Burkina Faso: Prise en charge des patients - La téléconsultation lancée

Ce n'est plus un frein pour un patient vivant hors de Ouagadougou de se faire consulter par un spécialiste de la santé de la ville. Cela est désormais possible grâce à la téléconsultation. Le ministre de la Santé en collaboration avec celui de l'Economie numérique a donné, le mardi 3 août 2021 à l'hôpital Yalgado Ouédraogo, le top de départ de la téléconsultation, qui est une consultation médicale à distance. Après le lancement, le public a eu droit à un cas pratique : la prise en charge d'un patient vivant à Tenkodogo par un spécialiste de Ouaga.
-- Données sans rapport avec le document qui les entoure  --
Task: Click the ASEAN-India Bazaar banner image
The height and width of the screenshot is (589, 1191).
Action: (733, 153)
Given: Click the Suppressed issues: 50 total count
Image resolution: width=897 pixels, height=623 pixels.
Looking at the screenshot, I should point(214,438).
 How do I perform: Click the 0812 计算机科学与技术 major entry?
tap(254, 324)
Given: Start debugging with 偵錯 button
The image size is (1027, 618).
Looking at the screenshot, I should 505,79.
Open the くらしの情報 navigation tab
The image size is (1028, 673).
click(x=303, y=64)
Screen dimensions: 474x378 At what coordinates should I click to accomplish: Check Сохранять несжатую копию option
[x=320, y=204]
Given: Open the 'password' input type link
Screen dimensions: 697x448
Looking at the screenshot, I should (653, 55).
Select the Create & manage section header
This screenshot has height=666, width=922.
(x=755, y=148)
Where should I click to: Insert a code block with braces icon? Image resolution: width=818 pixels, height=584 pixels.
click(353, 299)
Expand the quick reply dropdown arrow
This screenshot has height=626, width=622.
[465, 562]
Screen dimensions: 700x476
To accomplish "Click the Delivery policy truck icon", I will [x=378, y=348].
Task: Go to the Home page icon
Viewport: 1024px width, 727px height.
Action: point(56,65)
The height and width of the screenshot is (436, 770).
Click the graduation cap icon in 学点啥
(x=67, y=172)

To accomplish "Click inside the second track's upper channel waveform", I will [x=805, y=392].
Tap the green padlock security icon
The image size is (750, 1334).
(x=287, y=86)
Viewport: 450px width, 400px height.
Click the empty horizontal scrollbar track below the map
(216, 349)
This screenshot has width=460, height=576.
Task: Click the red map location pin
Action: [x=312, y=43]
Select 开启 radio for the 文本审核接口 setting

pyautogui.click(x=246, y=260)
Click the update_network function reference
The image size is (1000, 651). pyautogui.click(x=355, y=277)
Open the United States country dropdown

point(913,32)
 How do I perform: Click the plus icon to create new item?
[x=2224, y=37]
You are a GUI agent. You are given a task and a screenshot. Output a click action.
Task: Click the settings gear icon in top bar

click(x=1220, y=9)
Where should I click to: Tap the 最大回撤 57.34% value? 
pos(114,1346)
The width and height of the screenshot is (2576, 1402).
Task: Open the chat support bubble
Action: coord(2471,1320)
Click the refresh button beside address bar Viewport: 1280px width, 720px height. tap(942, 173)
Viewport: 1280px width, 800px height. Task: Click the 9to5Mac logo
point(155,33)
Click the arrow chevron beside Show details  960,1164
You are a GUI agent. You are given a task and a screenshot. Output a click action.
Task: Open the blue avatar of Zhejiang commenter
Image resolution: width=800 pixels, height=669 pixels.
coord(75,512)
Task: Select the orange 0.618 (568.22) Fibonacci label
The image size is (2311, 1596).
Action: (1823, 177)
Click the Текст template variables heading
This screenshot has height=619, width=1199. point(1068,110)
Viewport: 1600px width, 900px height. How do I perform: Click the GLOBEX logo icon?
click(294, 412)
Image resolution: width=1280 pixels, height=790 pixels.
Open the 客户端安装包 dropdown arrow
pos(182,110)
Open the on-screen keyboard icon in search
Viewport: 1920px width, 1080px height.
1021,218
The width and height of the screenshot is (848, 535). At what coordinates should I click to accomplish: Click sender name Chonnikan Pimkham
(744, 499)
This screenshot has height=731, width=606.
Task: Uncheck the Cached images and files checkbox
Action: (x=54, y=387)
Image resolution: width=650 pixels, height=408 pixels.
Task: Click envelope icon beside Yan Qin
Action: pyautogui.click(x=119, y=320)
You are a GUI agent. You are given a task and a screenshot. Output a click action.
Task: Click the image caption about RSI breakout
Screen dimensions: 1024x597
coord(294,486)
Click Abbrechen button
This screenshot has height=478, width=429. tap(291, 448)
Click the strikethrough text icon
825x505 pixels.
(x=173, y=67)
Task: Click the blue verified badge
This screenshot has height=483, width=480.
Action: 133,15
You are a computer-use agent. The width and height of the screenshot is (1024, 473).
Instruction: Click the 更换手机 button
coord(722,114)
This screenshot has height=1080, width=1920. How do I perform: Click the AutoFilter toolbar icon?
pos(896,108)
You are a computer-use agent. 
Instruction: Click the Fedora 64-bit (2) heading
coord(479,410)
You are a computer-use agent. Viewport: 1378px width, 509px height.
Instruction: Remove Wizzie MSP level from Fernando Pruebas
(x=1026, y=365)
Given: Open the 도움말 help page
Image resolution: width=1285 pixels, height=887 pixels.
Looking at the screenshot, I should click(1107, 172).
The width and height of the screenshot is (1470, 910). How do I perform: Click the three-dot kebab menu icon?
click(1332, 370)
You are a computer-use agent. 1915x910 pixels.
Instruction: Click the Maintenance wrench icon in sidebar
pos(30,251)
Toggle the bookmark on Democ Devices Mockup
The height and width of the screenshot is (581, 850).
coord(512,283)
Un patient d'une vingtaine d'années vivant à Tenkodogo a été consulté, le mardi 3 août 2021 par le Dr Angèle Ouangré/Ouédraogo, dermatologue au Centre hospitalier universitaire Yalgado Ouédraogo grâce à la téléconsultation. C'est sous les yeux du ministre de la Santé, le Pr Charlemagne Ouédraogo, et du ministre de l'Economie numérique, Hadja Fatimata Ouattara/Sanon, que ce premier exercice a été effectué. « Nous avons fait un exercice de téléconsultation entre des praticiens du milieu rural et des praticiens de la capitale. Nous avons participé à cette consultation et nous avons vu que c'était possible », a indiqué le Pr Charlemagne Ouédraogo.

L'avantage selon lui, c'est de permettre de combler un gap en ressources humaines qualifiées qui n'existent pas au niveau des régions sanitaires à un niveau souhaitable et aussi de permettre aux différents praticiens de mener un débat contradictoire pour l'intérêt du malade. « Grâce à l'appui de médecins spécialistes du centre universitaire Yalgado Ouédraogo en dermatologie, le médecin généraliste qui se trouve dans un centre hospitalier régional en province a eu un renforcement de capacité et il a eu des orientations pour que le malade puisse être dans un circuit pour améliorer son diagnostic, recevoir un traitement adéquat et guérir dans les délais », a-t-il ajouté.

Pour lui, ce système n'est pas nouveau, car en matière d'éducation, il était déjà utilisé et « nous ne faisons que l'appliquer dans le domaine de l'offre de soins ». Aujourd'hui, avec la pandémie de covid-19, ces solutions, à l'en croire, se sont encore imposées parce que les déplacements sont devenus difficiles, parfois impossibles, et la solution digitalisée permet de compenser ce gap.

Il ne s'est pas agi, à écouter le ministre de l'Economie numérique, de copier-coller ce qui existe ailleurs. « Ç'a été une solution conçue et adaptée à notre environnement, tout en respectant les lois en ce qui concerne la protection des données privées. Nous avons pris le soin de faire en sorte que l'intégrité des données soient respectées », a-t-elle dit. Le visage du patient de Tenkodogo n'a pas été montré, et cela a été sciemment fait selon elle, pour dire que toutes les précautions ont été prises pour respecter la vie privée des patients qui vont demander la téléconsultation.

Le deuxième cas aura lieu le vendredi 6 août 2021 et va concerner une prise en charge pédiatrique d'un enfant de moins de 5 ans résidant à Dori et le pédiatre étant à Ouagadougou. Pour le premier responsable du ministère de la Santé, ils vont encore essayer la plateforme et progressivement ils arriveront à l'étendre à toutes les formations sanitaires des régions pour que les praticiens qui sont loin de la capitale puissent avoir un avis éclairé de leur tutelle technique afin que le diagnostic puisse être des plus justes possible et aussi qu'un traitement adéquat et pertinent soit offert aux malades.

Encadré :

Comment se fait concrètement la téléconsultation ?

Le prestataire qui demande la téléconsultation doit d'abord initier, élaborer et saisir le dossier du patient. Saisir les données sur le dossier du patient et faire une sollicitation de téléconsultation. A partir de ce dossier qui a été mis en place, le spécialiste sur place va accéder aux données, échanger avec le prestataire, voir les images et discuter avec les prestataires qui sont sur place pour arrêter un diagnostic. Après avoir échangé et établi le diagnostic, si c'est nécessaire de faire des bilans, des examens, pour permettre d'approfondir le diagnostic, « nous proposons des examens et nous proposons aussi un traitement qui peut être administré sur place », a précisé Angèle Ouangré/Ouédraogo.